As the blog points out, that complexity incorporates “roads that include crisscrossing freeway ramps, narrow surface streets, high numbers of unprotected left turns, and blinding sunsets down its east-west roads.” But with millions of testing miles driven autonomously under its belt, Waymo says it is ready to take on the challenge.
At present, the company’s operations are focused on San Francisco and Phoenix, Arizona.
In San Francisco, Jaguar i-Pace SUVs fitted with Waymo’s autonomous tech have been providing employees with driverless rides since March.
In Phoenix, the company has been running commercialized driverless services in the city’s East Valley for some time, and in August it confirmed it was expanding its service to the downtown area for members of the public who sign up to its “trusted tester” program.

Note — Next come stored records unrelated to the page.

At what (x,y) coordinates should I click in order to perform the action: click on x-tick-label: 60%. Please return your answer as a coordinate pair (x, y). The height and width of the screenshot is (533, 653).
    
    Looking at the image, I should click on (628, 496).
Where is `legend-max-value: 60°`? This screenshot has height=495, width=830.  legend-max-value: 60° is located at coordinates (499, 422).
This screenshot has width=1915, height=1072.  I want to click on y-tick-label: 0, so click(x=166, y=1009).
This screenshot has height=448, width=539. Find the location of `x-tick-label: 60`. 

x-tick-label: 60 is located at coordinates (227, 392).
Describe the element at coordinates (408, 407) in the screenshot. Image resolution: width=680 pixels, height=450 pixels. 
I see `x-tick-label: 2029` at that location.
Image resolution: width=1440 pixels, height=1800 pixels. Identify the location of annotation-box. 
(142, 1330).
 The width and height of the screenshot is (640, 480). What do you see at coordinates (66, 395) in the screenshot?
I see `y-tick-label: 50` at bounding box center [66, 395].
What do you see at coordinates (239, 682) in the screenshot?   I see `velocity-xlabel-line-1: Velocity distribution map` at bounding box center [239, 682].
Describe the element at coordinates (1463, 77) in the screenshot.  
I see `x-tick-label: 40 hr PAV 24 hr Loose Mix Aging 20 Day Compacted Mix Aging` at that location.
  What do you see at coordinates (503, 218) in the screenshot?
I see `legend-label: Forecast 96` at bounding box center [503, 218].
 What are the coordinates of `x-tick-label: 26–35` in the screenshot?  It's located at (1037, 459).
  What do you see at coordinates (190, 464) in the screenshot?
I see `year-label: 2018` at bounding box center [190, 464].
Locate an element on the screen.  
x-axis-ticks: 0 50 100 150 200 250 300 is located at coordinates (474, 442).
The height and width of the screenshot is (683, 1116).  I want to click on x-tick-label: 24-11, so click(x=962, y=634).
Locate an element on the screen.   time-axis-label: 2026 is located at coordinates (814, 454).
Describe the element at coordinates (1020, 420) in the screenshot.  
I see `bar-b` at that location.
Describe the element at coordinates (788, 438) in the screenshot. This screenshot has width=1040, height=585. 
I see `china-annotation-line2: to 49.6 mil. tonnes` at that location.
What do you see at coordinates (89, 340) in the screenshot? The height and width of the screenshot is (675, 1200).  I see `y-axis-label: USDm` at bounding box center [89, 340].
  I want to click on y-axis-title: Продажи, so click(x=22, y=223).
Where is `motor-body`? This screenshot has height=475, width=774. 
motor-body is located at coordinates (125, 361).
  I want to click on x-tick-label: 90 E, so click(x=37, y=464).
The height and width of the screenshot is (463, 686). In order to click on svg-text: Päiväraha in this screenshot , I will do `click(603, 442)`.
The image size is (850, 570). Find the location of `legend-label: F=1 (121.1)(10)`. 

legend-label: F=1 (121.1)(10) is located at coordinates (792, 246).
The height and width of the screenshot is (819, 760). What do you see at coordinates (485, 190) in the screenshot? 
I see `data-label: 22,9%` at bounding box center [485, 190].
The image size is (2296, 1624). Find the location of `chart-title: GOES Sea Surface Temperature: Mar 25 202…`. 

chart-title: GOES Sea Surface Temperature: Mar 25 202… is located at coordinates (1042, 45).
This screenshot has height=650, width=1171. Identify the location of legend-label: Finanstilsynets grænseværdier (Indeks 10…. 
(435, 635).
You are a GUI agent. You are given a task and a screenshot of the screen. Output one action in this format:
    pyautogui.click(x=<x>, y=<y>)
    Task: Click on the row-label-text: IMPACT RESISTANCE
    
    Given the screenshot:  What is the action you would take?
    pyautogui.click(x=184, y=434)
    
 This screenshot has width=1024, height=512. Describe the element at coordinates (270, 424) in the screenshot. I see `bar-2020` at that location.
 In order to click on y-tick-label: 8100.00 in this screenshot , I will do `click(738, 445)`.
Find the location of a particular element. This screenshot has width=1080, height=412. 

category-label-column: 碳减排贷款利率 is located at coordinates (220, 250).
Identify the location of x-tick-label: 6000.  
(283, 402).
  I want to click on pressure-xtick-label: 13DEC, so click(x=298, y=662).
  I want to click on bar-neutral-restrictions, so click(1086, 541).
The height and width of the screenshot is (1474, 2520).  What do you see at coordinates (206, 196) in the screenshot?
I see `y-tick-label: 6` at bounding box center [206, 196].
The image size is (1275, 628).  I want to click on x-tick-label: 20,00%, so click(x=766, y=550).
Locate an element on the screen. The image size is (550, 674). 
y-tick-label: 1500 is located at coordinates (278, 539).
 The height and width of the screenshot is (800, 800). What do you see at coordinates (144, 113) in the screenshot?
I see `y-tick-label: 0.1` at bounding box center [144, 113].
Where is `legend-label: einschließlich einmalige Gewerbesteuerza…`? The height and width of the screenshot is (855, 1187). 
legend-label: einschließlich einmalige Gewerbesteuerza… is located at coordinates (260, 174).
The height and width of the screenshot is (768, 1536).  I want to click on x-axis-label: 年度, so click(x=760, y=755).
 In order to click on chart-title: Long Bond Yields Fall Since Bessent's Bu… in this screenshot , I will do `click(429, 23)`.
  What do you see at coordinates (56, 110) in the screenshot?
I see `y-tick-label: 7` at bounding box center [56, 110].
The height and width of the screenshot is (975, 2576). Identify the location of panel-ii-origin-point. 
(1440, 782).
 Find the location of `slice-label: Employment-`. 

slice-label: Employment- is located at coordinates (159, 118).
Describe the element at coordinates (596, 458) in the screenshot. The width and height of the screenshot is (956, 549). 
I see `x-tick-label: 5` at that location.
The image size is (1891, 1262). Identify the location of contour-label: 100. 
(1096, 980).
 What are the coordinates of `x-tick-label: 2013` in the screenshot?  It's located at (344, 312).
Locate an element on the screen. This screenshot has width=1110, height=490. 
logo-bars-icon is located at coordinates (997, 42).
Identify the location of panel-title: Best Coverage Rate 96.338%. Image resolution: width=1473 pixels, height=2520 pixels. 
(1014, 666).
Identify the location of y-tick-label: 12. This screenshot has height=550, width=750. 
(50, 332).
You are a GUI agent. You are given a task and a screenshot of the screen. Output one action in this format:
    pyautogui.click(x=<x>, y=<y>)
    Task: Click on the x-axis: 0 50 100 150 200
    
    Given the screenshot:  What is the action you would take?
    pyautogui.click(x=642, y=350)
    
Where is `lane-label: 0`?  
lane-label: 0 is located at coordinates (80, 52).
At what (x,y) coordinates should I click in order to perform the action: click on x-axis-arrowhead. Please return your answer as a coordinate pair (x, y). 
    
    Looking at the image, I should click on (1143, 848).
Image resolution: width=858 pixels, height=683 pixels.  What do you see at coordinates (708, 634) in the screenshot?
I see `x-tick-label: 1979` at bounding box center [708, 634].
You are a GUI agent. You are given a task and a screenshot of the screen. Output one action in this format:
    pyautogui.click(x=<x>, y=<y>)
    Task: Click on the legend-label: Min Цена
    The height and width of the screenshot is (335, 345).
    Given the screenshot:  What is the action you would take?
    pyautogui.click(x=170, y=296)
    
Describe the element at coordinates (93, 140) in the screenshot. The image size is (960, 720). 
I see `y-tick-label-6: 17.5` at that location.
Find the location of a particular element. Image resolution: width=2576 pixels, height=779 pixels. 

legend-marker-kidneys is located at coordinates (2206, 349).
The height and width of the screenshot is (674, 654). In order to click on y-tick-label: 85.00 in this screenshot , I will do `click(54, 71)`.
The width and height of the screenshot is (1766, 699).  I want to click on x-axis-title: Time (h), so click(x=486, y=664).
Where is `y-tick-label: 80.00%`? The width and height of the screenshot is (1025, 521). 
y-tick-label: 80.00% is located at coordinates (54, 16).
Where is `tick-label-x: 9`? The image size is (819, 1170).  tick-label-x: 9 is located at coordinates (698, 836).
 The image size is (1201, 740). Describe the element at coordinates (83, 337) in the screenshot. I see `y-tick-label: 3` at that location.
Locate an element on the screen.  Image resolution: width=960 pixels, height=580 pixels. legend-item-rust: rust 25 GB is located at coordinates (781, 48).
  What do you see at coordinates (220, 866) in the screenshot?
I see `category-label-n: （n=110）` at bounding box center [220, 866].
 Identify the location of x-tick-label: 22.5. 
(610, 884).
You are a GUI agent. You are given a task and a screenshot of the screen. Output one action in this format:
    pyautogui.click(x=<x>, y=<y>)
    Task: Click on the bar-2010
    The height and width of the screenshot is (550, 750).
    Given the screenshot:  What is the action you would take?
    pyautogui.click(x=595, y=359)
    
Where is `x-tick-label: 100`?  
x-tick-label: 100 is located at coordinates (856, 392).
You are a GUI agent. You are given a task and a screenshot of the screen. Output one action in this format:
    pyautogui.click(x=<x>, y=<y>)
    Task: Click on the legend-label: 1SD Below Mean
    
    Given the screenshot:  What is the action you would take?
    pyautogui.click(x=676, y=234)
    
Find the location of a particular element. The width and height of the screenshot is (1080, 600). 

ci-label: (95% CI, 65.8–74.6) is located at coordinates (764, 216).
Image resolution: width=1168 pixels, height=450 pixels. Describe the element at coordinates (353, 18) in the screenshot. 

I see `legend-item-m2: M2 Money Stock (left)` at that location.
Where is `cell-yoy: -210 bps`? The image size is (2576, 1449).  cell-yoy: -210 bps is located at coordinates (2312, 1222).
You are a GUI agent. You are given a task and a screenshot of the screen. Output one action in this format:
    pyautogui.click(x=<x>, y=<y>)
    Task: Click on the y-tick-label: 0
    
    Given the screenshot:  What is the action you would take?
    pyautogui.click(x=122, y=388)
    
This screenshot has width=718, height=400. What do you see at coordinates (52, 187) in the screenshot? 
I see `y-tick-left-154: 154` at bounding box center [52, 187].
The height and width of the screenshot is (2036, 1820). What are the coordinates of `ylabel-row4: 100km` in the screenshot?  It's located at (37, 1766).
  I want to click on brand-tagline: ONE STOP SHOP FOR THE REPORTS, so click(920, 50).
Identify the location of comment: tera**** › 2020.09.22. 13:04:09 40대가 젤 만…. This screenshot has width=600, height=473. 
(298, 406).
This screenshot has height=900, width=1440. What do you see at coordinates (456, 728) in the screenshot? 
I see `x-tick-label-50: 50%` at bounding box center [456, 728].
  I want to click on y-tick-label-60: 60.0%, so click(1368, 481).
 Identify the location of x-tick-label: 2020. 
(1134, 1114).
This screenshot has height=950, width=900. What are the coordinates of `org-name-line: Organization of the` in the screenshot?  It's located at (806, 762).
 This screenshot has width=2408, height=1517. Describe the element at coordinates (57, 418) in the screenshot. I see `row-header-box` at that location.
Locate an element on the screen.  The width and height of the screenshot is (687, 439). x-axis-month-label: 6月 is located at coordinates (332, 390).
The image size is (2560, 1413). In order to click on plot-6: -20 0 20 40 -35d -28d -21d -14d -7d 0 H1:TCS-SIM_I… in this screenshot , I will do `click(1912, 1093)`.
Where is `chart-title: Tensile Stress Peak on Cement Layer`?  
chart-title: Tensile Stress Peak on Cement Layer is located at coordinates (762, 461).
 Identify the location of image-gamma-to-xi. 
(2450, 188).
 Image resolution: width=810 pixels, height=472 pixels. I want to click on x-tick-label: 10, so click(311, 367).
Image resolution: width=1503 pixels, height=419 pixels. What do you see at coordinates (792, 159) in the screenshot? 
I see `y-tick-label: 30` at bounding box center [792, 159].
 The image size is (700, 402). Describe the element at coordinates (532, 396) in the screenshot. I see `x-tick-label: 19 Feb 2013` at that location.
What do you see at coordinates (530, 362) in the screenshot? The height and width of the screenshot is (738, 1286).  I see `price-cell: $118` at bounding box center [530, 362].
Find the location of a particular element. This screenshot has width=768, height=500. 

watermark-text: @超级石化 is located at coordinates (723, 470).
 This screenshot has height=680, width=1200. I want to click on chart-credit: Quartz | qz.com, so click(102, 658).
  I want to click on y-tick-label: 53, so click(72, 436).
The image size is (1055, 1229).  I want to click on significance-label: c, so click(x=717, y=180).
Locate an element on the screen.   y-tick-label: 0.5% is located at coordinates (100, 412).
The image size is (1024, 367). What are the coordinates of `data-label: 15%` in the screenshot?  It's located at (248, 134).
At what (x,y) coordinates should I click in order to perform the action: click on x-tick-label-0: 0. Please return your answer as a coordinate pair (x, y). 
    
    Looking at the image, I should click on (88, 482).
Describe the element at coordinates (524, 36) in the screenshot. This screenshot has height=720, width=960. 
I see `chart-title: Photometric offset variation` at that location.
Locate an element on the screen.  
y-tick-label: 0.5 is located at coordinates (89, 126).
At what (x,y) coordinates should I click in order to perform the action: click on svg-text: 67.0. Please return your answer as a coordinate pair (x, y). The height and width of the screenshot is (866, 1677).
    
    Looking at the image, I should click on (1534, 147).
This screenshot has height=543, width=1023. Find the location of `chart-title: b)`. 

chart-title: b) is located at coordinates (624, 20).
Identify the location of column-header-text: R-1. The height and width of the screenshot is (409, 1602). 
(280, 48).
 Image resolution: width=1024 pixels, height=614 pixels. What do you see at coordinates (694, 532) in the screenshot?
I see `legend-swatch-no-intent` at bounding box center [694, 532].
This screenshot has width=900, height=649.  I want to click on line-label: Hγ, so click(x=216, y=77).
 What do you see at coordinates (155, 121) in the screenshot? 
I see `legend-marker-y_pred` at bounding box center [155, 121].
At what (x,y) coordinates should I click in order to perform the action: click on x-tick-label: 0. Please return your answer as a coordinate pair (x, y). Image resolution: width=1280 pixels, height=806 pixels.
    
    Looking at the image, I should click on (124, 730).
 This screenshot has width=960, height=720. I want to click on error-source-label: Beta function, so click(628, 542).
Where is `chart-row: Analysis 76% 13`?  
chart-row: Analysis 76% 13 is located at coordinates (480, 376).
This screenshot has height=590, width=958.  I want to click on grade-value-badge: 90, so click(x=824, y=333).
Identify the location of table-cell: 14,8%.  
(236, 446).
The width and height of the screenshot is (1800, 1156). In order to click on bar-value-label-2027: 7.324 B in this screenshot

With approximately 13 million residents, the Los Angeles metropolitan area will present a more complicated driving environment. Waymo claims it “as one of the largest ride-hailing service areas in the world and the third largest in the U.S., with an estimated market opportunity of $2 billion in 2022.”
Although the company has not yet revealed when services might start, it says it wants to run “round the clock” and has already made some preparations. It’s been mapping areas of LA since 2019 and claims to know several areas well, including Downtown and Miracle Mile, Koreatown, Santa Monica, Westwood and West Hollywood. However, in terms of a timeline, all the blog post commits to is a pledge to “begin driving autonomously in several central districts over the coming months.”
The company’s experience in San Francisco means regulatory approval will not be the hurdle that it might have been in a different state. Under California state law, permits from the Department of Motor Vehicles are required to test and deploy AVs with and without human operators. Waymo already holds these.
Permits from the California Public Utilities Commission are required to charge for robotaxi services. Although Waymo has been granted one to operate with human safety monitors, it does not yet have one to do so driverless.
Waymo won’t be the first self-driving company to operate in LA. Earlier this year, Motional announced a pilot with Uber Eats in which its autonomous Hyundai Ioniq 5 carries out deliveries from a number of outlets in Santa Monica.